If $y = -\frac{5}{3}$:
For $2y$: $2 \times (-\frac{5}{3}) = -\frac{10}{3}$ (This is not zero, so it's okay!)
For $y-3$: $-\frac{5}{3} - 3 = -\frac{5}{3} - \frac{9}{3} = -\frac{14}{3}$ (This is also not zero, so it's okay!)
Since neither denominator becomes zero with our answer, our solution is perfectly good!

Alternative answer

Answer: $y = -\frac{5}{3}$ Explain
This is a question about solving proportions, which means finding a missing number in two fractions that are equal. . The solving step is:

First, we have two fractions that are equal: $\frac{5}{2y} = \frac{7}{y-3}$.
To solve this, we can do something called "cross-multiplication". It's like drawing an 'X' across the equals sign!
We multiply the top of the first fraction (5) by the bottom of the second fraction ($y-3$).
So, we get $5 \times (y-3)$.
Then, we multiply the bottom of the first fraction ($2y$) by the top of the second fraction (7).
So, we get $7 \times (2y)$.
We set these two products equal to each other:
$5(y-3) = 7(2y)$

Next, we need to multiply the numbers inside the parentheses.
On the left side:
$5 \times y = 5y$
$5 \times -3 = -15$
So, the left side becomes $5y - 15$.

On the right side:
$7 \times 2y = 14y$
Now our equation looks like this:
$5y - 15 = 14y$

We want to get the letter 'y' all by itself on one side of the equation.
Let's move the $5y$ from the left side to the right side.

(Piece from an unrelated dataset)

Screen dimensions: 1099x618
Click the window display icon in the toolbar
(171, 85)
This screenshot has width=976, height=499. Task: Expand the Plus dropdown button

When we move something to the other side, we do the opposite operation, so $5y$ becomes $-5y$.
$-15 = 14y - 5y$

Now, combine the 'y' terms on the right side:
$14y - 5y = 9y$
So, we have:
$-15 = 9y$

To get 'y' completely by itself, we need to divide both sides by the number next to 'y', which is 9.
$y = \frac{-15}{9}$

We can simplify this fraction by dividing both the top and bottom by 3.
$y = -\frac{15 \div 3}{9 \div 3}$
$y = -\frac{5}{3}$

Finally, we need to check if this answer is "extraneous". That just means we need to make sure our answer doesn't make any of the original denominators (the bottom parts of the fractions) become zero. If a denominator becomes zero, the fraction isn't allowed!
In our original problem, the denominators were $2y$ and $y-3$.
If $y = 0$, then $2y = 2(0) = 0$. So $y$ cannot be 0.
If $y = 3$, then $y-3 = 3-3 = 0$. So $y$ cannot be 3.
Our answer is $y = -\frac{5}{3}$. This number is not 0 and not 3. So, our answer is perfectly fine and not extraneous!